Stop "Shooting" People. Think about the power dynamic. If you’re taking a photo of someone—especially a stranger—ask yourself why. Are you documenting a human being, or are you collecting a "type"?

Curate Your Consumption. If you feel yourself becoming numb to world events, step away from the images. Read a long-form essay or a book about the conflict instead. Sontag believed that narrative (words) creates understanding, while images (photos) often just create sentimentality or fatigue.

Print the Important Stuff. Part of the problem Sontag identified was the "ocean of images." When photos are digital and infinite, they are cheap. If a photo actually matters to you, print it. Put it in a frame. Give it physical weight. This pulls it out of the "shadow world" and into the real one.
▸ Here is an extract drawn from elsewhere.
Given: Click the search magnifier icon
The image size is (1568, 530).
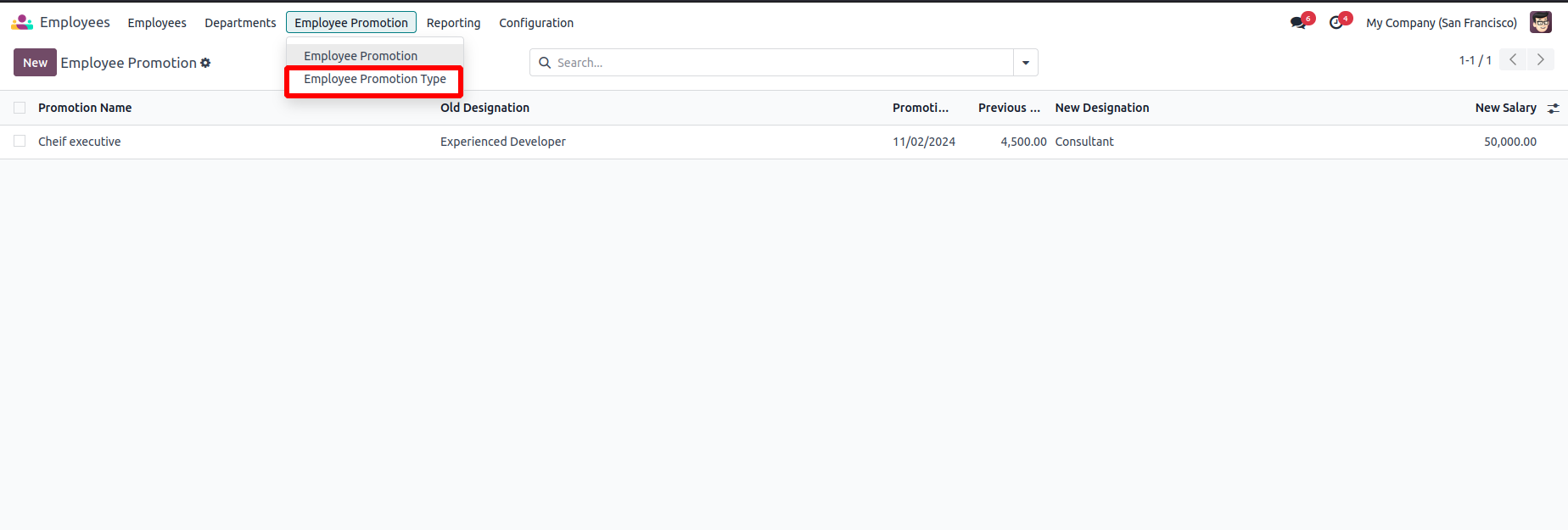Looking at the screenshot, I should 545,63.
Question the AI. We are now in an era where the camera doesn't even need a "real" subject. AI-generated images are the ultimate conclusion of Sontag’s fears—a reality completely detached from any physical truth. When you see an image now, your first instinct should be Sontagian skepticism. What is this image trying to make me feel? What is it hiding?

Sontag didn't hate photography. She was fascinated by it. But she wanted us to be its master, not its slave. She wanted us to realize that while a picture is worth a thousand words, those words are often a bunch of half-truths and distractions from the life happening right in front of us.